Para cambiar el estado de situación, creo yo, la interpelación al Estado no debería ser en su calidad de proveedor de castigo porque estaríamos desoyendo y desestimando la responsabilidad social sobre los actos de violencia contra mujeres, lesbianas, trans y travestis. En este sentido, un sector del feminismo viene insistiendo sobre el hecho de que las violaciones, los femicidios e, incluso, las violencias domésticas no son crímenes de índole privada. Son, por el contrario, momentos de condensación de nuestra cultura, de nuestra moral. Como sostiene Segato, “la agresión sexual que conseguimos tipificar como crimen es la punta de un iceberg de un comportamiento social extenso y que es una espiral de violencia cuyas manifestaciones no son ni pueden ser tipificadas por la ley pero constituyen el semillero el caldo de cultiva donde germinan los agresores y por eso la ley no está consiguiendo parar en ningún país este tipo de crímenes” (2015). Claro que tienen que existir las garantías, el derecho, el justo proceso -resaltando el término justo- y la punición. Pero la punición no va a resolver el problema, porque el problema se resuelve, como también dice Segato: ahi donde está la gran cantidad de agresiones que no son crímenes pero que van formando la normalidad de la agresión.

En este sentido, la ley se vuelve impotente en la lucha contra la violencia de género. Y esto reabre la pregunta que traje sobre el comienzo: ¿Qué respuestas pretende el feminismo frente a la violencia de género? ¿Qué otras salidas del sistema patriarcal podrá organizar la afectividad doliente feminista, más allá del escrache y la denuncia? “Cuando el espacio político se reduce por el recurso (…) a una retórica de emergencia y orden público, el uso simbólico de la justicia penal deviene aún más atractivo”, sostiene Pitch y agrega: “¿Cómo hacer, entonces, para que las plazas repletas de reclamos no tengan como objetivo modificar los códigos penales?”(2003:143); para que su motivaciones, digo yo, no sean principalmente las de vigilar y castigar. ¿Cómo se hace para combatir la violencia represiva del estado y, al mismo tiempo la violencia del hetero-patriarcado? ¿Cómo deconstruimos la primacía de la “seguridad frente a los riesgos” como práctica clave de los lugares feministas y disidentes? ¿Cómo hacemos para que ese estado de excepción que escenifican las manifestaciones feministas alteren las lógicas del presente, neoliberal y patriarcal? ¿Será posible, acaso, resignificar la “seguridad” no como prevención frente a los riesgos sino como confianza en los demás?

Bibliografía

Ahmed, S. (2015). La política cultural de las emociones, Programa universitario de estudios de género, México.

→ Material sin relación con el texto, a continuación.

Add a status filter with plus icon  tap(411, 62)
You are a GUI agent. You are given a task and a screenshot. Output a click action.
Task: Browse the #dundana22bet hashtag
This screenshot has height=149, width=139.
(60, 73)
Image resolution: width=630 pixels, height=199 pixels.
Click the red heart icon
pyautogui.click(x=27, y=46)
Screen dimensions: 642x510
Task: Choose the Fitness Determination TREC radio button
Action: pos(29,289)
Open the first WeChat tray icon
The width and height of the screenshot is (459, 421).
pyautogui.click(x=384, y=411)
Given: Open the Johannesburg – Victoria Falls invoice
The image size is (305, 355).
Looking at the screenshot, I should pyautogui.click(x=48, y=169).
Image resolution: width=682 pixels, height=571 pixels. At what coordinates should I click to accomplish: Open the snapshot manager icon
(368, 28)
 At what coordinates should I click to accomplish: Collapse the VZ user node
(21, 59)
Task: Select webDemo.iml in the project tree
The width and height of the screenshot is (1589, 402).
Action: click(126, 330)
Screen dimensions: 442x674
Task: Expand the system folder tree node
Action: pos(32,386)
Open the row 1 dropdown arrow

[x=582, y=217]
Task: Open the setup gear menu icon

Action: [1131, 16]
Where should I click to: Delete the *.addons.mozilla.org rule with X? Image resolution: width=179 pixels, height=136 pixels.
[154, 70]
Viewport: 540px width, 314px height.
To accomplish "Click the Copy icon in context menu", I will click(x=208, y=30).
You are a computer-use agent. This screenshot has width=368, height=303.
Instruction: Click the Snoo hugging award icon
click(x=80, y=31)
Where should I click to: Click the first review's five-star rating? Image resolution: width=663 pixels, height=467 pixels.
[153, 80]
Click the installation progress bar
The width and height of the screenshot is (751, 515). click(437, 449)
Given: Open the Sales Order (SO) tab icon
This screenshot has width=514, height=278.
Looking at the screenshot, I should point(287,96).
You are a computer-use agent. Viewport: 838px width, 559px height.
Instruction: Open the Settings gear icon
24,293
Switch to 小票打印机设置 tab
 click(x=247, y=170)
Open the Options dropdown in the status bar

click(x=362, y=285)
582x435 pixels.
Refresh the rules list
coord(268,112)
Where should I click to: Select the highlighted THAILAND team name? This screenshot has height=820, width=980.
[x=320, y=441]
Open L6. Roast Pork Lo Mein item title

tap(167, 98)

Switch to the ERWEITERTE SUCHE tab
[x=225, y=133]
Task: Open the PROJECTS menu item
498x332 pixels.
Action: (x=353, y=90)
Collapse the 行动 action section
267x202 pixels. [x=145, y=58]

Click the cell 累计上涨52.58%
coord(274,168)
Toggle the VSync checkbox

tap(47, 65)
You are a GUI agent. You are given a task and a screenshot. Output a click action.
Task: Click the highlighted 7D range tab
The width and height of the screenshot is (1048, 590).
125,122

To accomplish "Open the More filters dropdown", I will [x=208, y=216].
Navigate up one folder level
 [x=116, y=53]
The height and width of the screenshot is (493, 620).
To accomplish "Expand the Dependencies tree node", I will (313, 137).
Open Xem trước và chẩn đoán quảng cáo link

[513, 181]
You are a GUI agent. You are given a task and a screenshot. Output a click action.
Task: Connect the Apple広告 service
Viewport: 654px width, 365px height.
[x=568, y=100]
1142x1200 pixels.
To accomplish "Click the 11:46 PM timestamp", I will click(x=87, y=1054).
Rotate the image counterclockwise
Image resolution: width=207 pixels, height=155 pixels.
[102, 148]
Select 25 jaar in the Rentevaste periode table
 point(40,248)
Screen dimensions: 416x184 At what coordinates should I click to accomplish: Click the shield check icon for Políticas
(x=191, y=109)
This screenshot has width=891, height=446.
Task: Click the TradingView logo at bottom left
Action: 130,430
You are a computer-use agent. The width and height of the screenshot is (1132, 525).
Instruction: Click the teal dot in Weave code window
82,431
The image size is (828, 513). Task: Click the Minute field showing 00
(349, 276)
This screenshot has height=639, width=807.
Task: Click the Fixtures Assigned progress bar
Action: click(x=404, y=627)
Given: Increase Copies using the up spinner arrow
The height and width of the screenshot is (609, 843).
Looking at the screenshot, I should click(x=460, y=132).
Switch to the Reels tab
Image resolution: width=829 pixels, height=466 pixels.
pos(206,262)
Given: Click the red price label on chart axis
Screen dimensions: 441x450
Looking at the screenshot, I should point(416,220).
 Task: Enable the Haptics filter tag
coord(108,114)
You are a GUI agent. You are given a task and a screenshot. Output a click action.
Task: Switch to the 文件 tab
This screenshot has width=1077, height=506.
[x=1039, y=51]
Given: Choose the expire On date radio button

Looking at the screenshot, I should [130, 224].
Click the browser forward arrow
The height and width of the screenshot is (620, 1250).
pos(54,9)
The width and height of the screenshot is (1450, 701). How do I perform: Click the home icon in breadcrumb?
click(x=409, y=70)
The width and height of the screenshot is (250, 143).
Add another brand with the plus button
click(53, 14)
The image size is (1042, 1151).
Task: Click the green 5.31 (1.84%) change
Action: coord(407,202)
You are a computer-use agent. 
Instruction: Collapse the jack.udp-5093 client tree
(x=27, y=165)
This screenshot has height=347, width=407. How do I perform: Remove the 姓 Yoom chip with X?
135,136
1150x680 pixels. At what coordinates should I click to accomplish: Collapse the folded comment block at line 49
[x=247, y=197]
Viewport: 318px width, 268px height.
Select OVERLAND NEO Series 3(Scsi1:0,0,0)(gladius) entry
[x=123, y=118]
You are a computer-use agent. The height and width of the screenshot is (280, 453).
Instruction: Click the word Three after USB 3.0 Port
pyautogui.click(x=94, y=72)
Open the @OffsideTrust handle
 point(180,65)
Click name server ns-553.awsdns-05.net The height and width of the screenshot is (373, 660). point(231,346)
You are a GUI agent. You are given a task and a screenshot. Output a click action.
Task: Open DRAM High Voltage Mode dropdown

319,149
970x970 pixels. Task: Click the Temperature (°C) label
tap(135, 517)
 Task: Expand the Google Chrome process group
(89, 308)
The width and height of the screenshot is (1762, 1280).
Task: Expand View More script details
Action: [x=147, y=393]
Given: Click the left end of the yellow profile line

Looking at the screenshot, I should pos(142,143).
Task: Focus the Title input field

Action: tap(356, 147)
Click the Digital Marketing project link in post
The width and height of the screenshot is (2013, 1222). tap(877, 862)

Arduino, I. (2018). “Feminismo: los peligros del punitivismo”, Los inrockuptibles, https://losinrocks.com/feminismo-los-peligros-del-punitivismo-df1e397bf885

Mariasch, M. (2017). “2017, año del giro denunciante”, LatFem, http://latfem.org/2017-ano-del-giro-denunciante/

Pitch, T. (2016). “El tema de la seguridad”, Soft Power, Volumen 3, número 1, enero-junio.

Pitch, T. (2003). Responsabilidades limitadas. Actores, conflictos y justicia penal, Ad-Hoc, Buenos Aires.

Ranciere, J. (1996). El desacuerdo: política y filosofía, Ed. Nueva visión, Buenos Aires.

Richard, N. (2018). “Memoria, latencias y estallidos del feminismo: la insurgencia de mayo 2018 en Chile”, Conferencia inaugural de las V Jornadas Historia, géneros y política en los ´70, Buenos Aires.

Segato, R. (2015). Discurso en el plenario de comisiones, Senado argentino, Buenos Aires.